Meet The Authors

Robert Wrigley

Robert Wrigley was born in 1951, in East St. Louis, Illinois, and grew up not far away in Collinsville, a coal mining town. Wrigley attended Southern Illinois University and the University of Montana, where he developed an abiding love for the western wilderness. Since 1977 he has lived in Idaho, teaching first at Lewis-Clark State College, in Lewiston, and since 1999, at the University of Idaho, where he teaches in the MFA program in creative writing.

His books of poetry include The Sinking of Clay City (Copper Canyon , 1979); Moon In a Mason Jar (University of Illinois, 1986); What My Father Believed (Illinois, 1991); In the Bank of Beautiful Sins (Penguin, 1995); and Reign of Snakes (Penguin, 1999).

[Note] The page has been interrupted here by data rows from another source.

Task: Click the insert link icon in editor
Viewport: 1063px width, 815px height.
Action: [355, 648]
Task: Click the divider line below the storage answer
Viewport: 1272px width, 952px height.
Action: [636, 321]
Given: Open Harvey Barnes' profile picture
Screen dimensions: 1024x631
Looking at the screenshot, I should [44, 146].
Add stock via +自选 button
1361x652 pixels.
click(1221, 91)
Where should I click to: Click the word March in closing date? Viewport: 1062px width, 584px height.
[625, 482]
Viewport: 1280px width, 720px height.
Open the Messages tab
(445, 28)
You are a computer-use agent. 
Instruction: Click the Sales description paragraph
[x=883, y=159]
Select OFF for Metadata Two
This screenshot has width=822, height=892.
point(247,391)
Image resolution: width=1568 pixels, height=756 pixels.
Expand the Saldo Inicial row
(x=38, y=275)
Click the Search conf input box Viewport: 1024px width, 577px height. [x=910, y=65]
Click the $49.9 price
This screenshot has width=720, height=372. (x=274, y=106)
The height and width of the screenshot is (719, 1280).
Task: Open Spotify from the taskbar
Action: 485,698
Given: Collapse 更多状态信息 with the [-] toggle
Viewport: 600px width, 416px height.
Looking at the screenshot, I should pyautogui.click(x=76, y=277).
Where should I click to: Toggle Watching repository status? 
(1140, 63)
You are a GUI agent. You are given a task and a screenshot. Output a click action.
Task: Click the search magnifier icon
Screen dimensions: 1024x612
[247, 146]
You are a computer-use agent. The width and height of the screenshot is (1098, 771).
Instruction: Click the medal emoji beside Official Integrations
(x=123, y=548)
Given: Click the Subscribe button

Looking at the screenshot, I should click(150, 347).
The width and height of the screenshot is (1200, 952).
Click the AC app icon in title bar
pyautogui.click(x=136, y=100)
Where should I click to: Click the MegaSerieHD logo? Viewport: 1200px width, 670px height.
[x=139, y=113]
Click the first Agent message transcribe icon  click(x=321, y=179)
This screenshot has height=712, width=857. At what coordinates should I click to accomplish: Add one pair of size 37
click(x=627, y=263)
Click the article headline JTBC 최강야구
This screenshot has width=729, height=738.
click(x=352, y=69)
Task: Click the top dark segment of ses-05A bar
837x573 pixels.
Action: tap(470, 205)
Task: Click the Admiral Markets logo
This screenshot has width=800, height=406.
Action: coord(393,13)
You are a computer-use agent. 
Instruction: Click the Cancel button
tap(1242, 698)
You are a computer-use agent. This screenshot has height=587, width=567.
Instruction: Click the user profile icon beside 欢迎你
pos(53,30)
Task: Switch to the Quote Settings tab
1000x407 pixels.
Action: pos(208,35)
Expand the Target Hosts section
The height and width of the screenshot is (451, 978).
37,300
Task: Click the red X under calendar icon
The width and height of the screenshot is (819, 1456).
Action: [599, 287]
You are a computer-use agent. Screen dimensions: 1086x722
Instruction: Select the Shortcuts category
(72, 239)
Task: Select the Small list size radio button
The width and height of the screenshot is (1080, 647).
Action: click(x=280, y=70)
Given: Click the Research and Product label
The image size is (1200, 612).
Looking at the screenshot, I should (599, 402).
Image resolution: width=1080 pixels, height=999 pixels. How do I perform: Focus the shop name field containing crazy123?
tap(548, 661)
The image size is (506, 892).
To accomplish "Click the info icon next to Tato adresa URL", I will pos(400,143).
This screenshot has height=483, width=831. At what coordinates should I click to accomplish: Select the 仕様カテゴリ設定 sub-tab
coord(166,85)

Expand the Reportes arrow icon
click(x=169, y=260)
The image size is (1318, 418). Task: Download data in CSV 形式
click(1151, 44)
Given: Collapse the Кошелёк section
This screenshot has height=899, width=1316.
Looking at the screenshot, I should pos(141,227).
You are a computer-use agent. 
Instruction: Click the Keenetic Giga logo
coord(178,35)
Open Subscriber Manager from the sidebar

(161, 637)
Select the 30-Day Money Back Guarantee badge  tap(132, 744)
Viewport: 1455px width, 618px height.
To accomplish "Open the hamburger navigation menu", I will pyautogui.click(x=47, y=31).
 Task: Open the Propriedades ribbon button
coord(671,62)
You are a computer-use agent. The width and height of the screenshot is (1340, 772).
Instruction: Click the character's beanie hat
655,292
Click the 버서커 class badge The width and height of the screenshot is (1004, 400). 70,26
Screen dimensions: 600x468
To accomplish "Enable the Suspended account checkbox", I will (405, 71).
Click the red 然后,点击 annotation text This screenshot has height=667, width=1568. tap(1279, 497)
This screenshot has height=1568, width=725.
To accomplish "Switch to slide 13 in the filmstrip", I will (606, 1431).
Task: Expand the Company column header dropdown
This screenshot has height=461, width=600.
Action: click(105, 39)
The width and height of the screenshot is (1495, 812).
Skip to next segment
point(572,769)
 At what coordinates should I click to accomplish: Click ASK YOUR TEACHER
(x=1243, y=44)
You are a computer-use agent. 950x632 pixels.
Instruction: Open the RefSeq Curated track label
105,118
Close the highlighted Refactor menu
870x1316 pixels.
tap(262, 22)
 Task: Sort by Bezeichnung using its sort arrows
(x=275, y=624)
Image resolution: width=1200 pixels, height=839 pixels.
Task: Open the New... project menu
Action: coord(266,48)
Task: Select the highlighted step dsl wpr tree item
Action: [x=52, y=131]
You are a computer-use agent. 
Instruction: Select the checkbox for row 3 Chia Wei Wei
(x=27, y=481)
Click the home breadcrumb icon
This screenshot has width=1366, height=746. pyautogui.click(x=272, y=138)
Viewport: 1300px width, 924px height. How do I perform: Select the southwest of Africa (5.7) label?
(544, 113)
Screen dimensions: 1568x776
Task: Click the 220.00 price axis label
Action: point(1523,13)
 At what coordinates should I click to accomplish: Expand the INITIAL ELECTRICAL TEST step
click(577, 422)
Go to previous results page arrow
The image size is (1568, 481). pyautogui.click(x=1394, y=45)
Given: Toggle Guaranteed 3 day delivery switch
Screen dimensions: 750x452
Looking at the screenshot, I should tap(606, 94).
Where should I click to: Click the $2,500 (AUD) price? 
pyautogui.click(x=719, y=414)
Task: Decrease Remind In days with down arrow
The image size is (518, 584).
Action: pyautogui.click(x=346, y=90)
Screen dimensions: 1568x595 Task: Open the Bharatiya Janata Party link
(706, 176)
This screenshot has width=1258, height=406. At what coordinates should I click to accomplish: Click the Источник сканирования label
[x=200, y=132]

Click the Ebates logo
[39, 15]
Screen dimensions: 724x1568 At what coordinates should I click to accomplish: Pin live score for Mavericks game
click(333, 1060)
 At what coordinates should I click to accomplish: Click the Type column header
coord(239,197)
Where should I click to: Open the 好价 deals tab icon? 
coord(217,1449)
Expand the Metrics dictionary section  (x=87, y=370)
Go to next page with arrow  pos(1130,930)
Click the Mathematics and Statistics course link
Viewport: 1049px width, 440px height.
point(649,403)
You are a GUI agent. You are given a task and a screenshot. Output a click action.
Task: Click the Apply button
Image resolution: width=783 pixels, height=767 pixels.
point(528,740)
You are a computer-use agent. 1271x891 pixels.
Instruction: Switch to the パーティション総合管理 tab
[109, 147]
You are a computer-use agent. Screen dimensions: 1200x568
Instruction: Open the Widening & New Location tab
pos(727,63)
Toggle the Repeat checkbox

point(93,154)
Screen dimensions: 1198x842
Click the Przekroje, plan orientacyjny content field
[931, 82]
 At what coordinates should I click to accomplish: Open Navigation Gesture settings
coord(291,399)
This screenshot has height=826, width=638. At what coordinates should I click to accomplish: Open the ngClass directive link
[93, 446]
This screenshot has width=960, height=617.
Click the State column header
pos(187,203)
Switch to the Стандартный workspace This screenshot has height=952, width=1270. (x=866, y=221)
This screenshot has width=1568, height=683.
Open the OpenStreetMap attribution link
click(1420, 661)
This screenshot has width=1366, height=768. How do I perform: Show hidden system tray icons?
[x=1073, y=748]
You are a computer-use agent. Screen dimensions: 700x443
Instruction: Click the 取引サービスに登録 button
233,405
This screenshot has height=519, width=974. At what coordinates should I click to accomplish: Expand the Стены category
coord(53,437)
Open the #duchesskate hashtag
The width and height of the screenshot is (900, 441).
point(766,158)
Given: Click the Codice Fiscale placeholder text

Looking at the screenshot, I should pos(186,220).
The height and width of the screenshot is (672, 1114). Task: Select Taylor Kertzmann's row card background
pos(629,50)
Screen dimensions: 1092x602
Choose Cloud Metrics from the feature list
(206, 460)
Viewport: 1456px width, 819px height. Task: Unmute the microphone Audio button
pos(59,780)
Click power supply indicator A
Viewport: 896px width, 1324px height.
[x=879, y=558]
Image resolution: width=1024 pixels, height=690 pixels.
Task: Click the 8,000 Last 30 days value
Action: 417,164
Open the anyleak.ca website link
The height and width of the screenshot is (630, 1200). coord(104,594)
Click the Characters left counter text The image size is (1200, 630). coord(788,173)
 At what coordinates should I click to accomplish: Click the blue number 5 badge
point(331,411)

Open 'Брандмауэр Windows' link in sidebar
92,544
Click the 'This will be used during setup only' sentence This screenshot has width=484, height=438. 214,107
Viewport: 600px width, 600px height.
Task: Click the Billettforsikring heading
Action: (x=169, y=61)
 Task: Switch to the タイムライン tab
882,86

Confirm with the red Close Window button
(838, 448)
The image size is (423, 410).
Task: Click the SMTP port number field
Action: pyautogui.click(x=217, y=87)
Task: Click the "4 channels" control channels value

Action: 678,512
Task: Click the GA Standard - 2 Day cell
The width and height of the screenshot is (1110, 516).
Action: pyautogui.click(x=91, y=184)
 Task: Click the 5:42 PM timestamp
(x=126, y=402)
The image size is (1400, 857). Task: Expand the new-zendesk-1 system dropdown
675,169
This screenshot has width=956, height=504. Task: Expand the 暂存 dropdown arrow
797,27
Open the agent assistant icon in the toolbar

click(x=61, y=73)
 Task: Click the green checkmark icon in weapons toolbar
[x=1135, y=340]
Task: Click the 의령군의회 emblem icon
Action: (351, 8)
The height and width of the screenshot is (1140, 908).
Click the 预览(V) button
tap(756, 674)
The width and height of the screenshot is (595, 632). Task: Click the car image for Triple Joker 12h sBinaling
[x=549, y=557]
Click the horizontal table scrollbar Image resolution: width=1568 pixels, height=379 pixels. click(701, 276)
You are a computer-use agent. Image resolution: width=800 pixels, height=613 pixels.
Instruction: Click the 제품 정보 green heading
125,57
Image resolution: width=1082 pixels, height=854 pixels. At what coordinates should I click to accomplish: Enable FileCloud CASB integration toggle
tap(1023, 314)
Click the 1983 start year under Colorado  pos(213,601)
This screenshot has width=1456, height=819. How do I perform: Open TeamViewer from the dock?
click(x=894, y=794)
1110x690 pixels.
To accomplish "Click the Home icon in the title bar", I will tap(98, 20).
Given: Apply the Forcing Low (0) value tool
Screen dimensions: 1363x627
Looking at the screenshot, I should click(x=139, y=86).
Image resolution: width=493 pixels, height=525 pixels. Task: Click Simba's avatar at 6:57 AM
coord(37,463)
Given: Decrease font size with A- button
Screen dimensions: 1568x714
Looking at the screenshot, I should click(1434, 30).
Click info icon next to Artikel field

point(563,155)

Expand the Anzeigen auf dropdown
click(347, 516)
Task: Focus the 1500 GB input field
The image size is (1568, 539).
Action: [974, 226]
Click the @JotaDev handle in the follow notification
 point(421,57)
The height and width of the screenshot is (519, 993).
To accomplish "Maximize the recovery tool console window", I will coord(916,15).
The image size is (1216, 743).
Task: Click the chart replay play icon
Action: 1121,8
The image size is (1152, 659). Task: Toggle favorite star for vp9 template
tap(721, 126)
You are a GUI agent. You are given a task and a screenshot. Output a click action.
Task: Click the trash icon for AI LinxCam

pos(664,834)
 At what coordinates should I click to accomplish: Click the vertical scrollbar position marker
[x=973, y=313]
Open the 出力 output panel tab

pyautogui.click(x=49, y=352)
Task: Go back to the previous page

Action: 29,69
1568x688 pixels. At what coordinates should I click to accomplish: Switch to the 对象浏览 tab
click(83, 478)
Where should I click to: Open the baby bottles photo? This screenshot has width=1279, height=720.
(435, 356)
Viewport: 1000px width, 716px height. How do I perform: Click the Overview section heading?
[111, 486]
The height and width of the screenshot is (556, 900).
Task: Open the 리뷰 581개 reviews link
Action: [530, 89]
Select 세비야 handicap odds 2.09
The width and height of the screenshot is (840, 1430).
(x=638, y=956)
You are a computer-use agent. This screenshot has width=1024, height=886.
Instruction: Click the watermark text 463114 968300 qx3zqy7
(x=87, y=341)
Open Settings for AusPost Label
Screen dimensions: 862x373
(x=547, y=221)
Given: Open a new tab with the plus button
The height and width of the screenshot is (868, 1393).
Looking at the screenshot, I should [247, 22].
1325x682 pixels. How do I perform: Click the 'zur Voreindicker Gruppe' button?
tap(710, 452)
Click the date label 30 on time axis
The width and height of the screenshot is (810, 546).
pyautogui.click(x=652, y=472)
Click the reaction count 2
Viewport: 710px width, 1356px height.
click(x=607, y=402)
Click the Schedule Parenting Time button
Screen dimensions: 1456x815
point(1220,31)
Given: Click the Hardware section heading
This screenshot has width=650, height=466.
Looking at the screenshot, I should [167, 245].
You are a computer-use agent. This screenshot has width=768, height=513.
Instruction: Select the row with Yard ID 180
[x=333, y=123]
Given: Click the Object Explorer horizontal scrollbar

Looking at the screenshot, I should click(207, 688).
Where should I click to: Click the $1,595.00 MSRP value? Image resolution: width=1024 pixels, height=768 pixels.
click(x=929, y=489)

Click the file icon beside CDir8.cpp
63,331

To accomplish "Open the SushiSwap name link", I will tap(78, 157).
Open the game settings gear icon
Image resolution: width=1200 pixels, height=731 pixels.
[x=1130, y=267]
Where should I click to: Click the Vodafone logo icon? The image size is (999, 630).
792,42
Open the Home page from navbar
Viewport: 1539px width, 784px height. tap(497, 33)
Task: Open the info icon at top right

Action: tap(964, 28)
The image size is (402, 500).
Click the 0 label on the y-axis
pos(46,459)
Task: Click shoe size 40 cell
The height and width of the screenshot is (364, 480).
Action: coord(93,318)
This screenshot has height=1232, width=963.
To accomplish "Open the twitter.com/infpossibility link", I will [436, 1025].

His most recent book is Lives of the Animals (Penguin, 2003). He is the recipient of two fellowships from the National Endowment for the Arts, as well as a fellowship from the John Simon Guggenheim Memorial Foundation. Among his awards are the J. Howard and Barbara M. J. Wood Prize, and the Frederick Bock Prize, from Poetry magazine; the Wagner Award from the Poetry Society of America; and six Pushcart Prizes. In the Bank of Beautiful Sins received the San Francisco Poetry Center Book Award for 1996. Reign of Snakes was awarded the 2000 Kingsley Tufts Award in poetry. Lives of the Animals won The Poets’ Prize for 2005.

He lives with his wife, the writer Kim Barnes, near Moscow, Idaho.